Programas de lealdade para novos empreendedores no varejo: é viável?

O empreendedor varejista no Brasil acaba sofrendo para implementar ações diferenciadas – que gerem valor de marca, mas que também sejam efetivos no aumento das vendas

Carlos André, Administradores.com,
iStock

Qualquer empreendedor do setor varejista se arrepia apenas de ouvir falar em um programa de fidelidade tradicional: impossível suportar ao longo prazo uma operação que gera um passivo considerável em pontos e possíveis bonificações. Outras estratégias, como descontos progressivos em compras, também podem afetar a operação em um momento de expansão ou crescimento –um período no qual ter caixa para o giro é fundamental.

Neste sentido, o empreendedor varejista no Brasil acaba sofrendo para implementar ações diferenciadas – que gerem valor de marca, mas que também sejam efetivos no aumento das vendas.

Qual é a solução?

Começou nos Estados Unidos, e vêm tomando força no mercado brasileiro as estratégias de fidelidade baseadas em programas de lealdade –ou seja, um conjunto de ações que visam, sobretudo, gerar mais engajamento e vendas por meio de atividades sociais e baseadas em estratégias de gamificação (táticas de passagem de nível, ganho de pontos e bonificações) à medida em que o usuário avança, por exemplo, na navegação das campanhas da marca, e acumula pontos na compra de produtos e no compartilhamento de conteúdo da marca.

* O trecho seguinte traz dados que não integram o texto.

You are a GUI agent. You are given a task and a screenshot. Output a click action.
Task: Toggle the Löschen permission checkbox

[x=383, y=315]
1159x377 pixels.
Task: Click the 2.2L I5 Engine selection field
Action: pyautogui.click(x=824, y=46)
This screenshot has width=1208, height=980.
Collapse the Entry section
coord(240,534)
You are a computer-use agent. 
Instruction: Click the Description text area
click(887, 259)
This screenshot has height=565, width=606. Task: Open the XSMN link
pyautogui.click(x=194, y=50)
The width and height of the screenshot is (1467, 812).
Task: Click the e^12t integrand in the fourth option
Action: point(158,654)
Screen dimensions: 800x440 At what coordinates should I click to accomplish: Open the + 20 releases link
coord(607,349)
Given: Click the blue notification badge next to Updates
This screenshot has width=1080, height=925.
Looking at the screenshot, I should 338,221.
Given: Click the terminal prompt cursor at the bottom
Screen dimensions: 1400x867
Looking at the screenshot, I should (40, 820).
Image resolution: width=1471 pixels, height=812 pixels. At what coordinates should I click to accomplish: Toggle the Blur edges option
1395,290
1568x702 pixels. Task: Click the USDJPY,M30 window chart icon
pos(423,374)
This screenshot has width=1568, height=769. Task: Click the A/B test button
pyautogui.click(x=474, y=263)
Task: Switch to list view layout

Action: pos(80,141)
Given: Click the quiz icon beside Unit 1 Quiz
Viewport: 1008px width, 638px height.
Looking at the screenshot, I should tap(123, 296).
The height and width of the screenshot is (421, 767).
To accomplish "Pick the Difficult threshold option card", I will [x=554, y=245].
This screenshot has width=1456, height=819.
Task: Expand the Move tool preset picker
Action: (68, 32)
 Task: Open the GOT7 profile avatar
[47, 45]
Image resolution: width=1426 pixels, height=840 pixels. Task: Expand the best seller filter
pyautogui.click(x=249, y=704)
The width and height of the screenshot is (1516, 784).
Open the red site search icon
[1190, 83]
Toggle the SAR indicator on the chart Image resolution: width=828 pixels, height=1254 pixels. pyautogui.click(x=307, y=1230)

Os programas de lealdade podem ser combinados a tecnologias como big data, geolocalização e identificação de preferências e necessidades do consumidor para a geração de campanhas de engajamento e vendas em tempo real. O resultado é que o varejista ganha visibilidade ímpar no que tange ao interesse do consumidor, obtendo insights valiosos que ajudam a alavancar vendas.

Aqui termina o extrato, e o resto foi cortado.